Source code for ruptures.costs.costrank

r"""
.. _sec-costrank:

Rank-based cost function
====================================================================================================

Description
----------------------------------------------------------------------------------------------------

This cost function detects general distribution changes in multivariate signals, using a rank transformation :cite:`rank-Lung-Yut-Fong2015`.
Formally, for a signal :math:`\{y_t\}_t` on an interval :math:`[a, b)`,

    .. math:: c_{rank}(a, b) = -(b - a) \bar{r}_{a..b}' \hat{\Sigma}_r^{-1} \bar{r}_{a..b}

where :math:`\bar{r}_{a..b}` is the empirical mean of the sub-signal
:math:`\{r_t\}_{t=a+1}^b`, and :math:`\hat{\Sigma}_r` is the covariance matrix of the
complete rank signal :math:`r`.

Usage
----------------------------------------------------------------------------------------------------

Start with the usual imports and create a signal.

.. code-block:: python

    import numpy as np
    import matplotlib.pylab as plt
    import ruptures as rpt
    # creation of data
    n, dim = 500, 3  # number of samples, dimension
    n_bkps, sigma = 3, 5  # number of change points, noise standard deviation
    signal, bkps = rpt.pw_constant(n, dim, n_bkps, noise_std=sigma)
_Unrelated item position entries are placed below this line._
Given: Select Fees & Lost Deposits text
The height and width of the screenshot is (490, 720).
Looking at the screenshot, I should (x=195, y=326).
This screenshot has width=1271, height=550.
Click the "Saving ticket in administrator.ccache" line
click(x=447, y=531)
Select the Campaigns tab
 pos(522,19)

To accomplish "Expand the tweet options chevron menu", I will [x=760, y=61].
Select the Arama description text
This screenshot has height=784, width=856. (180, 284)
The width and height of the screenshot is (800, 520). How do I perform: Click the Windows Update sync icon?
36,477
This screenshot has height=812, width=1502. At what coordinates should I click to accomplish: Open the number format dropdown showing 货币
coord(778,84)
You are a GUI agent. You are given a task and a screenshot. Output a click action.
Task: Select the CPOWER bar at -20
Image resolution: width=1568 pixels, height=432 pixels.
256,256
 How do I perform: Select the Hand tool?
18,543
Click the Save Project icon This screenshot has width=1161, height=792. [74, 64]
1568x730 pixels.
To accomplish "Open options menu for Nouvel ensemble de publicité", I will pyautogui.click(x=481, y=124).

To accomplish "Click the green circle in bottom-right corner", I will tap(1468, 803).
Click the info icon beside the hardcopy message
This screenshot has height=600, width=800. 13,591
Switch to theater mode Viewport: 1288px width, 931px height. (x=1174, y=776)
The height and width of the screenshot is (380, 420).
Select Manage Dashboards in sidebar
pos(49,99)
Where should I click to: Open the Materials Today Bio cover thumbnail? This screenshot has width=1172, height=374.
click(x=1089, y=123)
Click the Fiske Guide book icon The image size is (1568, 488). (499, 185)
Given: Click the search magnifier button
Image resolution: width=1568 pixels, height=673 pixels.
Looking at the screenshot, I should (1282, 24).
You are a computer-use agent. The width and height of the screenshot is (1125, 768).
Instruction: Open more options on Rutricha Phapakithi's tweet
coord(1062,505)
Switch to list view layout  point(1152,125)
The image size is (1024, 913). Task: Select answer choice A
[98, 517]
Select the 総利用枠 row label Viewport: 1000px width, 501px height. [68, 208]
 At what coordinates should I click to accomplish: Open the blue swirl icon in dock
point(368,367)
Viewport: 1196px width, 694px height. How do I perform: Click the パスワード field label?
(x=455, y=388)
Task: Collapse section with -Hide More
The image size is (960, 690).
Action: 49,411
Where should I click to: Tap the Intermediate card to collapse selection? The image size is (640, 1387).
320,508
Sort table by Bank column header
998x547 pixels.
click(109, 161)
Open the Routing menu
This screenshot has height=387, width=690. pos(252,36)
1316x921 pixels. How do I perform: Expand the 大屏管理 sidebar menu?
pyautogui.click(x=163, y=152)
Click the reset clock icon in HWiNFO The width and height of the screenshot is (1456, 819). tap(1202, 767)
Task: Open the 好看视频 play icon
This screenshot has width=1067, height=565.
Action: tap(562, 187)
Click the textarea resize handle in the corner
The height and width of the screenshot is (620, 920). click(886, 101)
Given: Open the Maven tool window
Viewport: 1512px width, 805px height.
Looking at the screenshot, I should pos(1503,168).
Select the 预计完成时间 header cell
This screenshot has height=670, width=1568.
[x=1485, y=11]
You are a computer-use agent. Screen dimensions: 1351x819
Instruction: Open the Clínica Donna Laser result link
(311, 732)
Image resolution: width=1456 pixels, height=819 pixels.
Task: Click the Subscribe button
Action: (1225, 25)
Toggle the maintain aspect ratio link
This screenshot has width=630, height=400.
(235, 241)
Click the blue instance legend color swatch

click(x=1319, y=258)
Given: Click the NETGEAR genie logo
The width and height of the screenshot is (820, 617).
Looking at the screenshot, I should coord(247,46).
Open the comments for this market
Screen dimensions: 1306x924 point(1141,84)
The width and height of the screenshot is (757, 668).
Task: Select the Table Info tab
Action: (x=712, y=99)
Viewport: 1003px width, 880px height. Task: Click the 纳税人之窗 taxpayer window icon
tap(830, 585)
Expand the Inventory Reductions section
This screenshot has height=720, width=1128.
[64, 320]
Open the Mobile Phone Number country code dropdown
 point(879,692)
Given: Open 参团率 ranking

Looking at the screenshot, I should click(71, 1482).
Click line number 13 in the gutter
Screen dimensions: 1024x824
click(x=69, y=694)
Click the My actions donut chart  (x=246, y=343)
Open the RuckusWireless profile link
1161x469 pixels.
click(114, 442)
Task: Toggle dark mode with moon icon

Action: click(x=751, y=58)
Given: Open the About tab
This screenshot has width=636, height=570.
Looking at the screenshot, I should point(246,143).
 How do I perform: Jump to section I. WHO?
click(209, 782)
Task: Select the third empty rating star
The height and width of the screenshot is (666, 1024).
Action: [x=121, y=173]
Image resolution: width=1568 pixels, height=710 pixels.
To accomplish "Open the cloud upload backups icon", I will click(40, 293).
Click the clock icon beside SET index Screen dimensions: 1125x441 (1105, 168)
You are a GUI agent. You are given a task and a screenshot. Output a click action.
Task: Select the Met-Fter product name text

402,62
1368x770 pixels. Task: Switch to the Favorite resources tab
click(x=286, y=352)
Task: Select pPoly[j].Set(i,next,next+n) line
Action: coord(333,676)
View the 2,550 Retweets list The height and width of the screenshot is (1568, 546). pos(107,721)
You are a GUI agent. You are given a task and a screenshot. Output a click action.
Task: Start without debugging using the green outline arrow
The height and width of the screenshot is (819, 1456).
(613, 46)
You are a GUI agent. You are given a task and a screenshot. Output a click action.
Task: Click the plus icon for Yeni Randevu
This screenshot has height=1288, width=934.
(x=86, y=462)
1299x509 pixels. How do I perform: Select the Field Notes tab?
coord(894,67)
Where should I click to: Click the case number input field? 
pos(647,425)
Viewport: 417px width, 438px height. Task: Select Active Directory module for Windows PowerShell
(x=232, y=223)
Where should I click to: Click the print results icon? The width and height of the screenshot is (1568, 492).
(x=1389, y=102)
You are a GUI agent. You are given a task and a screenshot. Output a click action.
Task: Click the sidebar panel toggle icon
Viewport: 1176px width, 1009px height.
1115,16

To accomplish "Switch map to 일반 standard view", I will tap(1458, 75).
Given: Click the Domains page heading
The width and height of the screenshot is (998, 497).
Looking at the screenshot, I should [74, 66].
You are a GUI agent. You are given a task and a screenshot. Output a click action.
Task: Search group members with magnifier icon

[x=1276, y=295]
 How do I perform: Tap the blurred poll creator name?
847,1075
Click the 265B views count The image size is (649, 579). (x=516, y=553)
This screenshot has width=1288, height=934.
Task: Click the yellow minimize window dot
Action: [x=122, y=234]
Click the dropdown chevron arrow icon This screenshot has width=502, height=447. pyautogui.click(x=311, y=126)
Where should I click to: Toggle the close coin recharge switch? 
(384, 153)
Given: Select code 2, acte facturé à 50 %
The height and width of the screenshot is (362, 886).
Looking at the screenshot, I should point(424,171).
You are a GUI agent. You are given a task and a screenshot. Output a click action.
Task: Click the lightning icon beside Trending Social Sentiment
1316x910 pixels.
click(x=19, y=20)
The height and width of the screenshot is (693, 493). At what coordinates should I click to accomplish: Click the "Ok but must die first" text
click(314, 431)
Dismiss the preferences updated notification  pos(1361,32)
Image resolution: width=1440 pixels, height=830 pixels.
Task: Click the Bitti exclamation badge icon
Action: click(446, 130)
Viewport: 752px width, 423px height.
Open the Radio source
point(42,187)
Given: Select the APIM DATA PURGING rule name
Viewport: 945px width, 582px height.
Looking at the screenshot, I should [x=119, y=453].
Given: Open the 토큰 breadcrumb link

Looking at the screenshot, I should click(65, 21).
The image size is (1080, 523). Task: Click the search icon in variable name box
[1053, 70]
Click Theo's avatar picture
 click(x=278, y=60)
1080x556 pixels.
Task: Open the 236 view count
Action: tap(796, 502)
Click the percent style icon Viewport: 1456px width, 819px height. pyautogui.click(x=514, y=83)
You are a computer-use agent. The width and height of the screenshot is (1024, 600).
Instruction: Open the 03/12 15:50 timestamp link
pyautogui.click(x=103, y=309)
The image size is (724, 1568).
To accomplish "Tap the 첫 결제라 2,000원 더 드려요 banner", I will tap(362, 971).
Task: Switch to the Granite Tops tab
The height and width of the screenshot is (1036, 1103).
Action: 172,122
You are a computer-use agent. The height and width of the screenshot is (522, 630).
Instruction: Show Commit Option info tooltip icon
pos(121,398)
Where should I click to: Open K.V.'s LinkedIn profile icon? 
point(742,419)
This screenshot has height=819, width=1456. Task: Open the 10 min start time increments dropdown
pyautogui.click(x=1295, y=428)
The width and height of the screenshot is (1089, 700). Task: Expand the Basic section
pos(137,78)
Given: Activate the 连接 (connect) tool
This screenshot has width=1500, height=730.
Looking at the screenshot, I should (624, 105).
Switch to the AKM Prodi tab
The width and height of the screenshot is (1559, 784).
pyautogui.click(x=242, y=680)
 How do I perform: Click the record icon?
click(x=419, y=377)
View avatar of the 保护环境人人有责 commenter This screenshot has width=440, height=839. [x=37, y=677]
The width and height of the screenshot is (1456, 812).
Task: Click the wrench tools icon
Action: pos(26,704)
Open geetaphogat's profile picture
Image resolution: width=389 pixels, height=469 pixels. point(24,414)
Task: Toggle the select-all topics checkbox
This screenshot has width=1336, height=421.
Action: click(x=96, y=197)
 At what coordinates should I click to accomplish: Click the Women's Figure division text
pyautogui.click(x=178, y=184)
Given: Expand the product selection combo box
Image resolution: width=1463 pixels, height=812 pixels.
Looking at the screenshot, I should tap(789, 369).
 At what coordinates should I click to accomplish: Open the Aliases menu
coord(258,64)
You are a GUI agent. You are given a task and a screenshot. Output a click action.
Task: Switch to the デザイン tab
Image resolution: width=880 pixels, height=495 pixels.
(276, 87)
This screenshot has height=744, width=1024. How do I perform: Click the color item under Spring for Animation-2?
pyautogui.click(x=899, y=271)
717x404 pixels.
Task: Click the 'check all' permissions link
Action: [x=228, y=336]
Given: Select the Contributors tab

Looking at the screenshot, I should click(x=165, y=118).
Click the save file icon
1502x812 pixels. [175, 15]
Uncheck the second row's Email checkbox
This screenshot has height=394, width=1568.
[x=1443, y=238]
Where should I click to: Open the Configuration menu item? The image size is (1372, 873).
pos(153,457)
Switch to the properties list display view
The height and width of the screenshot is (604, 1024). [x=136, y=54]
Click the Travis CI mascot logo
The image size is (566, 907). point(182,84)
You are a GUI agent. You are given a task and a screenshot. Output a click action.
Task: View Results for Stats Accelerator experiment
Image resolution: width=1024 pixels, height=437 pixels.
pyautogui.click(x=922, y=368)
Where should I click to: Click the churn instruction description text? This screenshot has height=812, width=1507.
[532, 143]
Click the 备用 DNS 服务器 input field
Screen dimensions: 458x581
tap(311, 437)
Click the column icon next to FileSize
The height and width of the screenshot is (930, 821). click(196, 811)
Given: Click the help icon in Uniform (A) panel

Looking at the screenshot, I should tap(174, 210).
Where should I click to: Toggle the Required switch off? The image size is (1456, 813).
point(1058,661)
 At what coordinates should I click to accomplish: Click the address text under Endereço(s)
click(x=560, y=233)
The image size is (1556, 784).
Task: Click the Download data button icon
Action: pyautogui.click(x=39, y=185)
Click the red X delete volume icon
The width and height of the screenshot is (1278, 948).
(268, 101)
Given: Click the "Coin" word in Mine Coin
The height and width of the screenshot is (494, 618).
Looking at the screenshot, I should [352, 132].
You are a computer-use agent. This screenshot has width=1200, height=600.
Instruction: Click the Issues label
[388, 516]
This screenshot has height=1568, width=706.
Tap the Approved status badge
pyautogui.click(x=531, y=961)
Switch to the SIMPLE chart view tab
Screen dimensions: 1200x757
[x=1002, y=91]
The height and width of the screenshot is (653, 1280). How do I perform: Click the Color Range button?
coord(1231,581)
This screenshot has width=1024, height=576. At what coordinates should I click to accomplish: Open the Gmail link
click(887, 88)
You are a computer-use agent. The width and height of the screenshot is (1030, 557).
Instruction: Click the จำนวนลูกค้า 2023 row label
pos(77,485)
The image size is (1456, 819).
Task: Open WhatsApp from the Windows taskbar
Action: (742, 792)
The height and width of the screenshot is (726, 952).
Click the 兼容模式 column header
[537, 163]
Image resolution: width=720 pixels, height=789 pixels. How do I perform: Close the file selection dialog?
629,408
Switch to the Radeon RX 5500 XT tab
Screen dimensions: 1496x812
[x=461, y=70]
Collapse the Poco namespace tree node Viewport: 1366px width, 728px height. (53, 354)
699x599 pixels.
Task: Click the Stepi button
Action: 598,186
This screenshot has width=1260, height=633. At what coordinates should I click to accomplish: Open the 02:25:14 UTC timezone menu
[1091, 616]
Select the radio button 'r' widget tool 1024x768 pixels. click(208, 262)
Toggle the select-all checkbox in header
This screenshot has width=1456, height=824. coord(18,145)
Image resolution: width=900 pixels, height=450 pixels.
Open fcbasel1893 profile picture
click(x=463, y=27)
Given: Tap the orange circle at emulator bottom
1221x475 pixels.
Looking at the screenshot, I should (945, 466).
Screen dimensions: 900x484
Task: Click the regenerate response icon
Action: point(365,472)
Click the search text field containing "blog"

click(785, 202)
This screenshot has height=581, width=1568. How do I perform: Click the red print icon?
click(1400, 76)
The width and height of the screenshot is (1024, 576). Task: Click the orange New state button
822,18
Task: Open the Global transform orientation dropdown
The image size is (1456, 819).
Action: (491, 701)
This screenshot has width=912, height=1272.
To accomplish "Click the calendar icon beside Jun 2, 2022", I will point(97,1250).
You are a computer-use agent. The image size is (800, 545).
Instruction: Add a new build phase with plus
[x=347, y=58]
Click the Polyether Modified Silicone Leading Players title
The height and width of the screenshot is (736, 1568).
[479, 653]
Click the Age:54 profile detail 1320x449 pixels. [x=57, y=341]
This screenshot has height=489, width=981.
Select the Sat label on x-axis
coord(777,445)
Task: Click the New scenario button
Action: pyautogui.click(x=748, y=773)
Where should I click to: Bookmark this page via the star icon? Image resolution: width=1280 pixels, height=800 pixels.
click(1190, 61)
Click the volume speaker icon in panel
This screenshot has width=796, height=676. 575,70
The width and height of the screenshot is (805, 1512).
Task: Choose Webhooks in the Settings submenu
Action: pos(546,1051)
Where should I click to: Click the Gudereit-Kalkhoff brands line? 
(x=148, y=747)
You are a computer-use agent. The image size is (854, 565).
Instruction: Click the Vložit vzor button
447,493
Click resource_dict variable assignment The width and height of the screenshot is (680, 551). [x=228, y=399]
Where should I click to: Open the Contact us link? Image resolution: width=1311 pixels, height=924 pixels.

Then create a :class:`CostRank` instance and print the cost of the sub-signal :code:`signal[50:150]`.

.. code-block:: python

    c = rpt.costs.CostRank().fit(signal)
    print(c.error(50, 150))


You can also compute the sum of costs for a given list of change points.

.. code-block:: python

    print(c.sum_of_costs(bkps))
    print(c.sum_of_costs([10, 100, 200, 250, n]))


In order to use this cost class in a change point detection algorithm (inheriting from :class:`BaseEstimator`), either pass a :class:`CostRank` instance (through the argument ``'custom_cost'``) or set :code:`model="rank"`.

.. code-block:: python

    c = rpt.costs.CostRank(); algo = rpt.Dynp(custom_cost=c)
    # is equivalent to
    algo = rpt.Dynp(model="rank")


Code explanation
----------------------------------------------------------------------------------------------------

.. autoclass:: ruptures.costs.CostRank
    :members:
    :special-members: __init__


.. rubric:: References

.. bibliography:: ../biblio.bib
    :style: alpha
    :cited:
    :labelprefix: RA
    :keyprefix: rank-
"""
import numpy as np
from numpy.linalg import pinv, LinAlgError
from scipy.stats.mstats import rankdata

from ruptures.base import BaseCost
from ruptures.costs import NotEnoughPoints


[docs]class CostRank(BaseCost):
    r"""
    Rank-based cost function
    """

    model = "rank"

[docs]    def __init__(self):
        self.inv_cov = None
        self.ranks = None
        self.min_size = 2

[docs]    def fit(self, signal):
        """Set parameters of the instance.

        Args:
            signal (array): signal. Shape (n_samples,) or (n_samples, n_features)

        Returns:
            self
        """
        if signal.ndim == 1:
            signal = signal.reshape(-1, 1)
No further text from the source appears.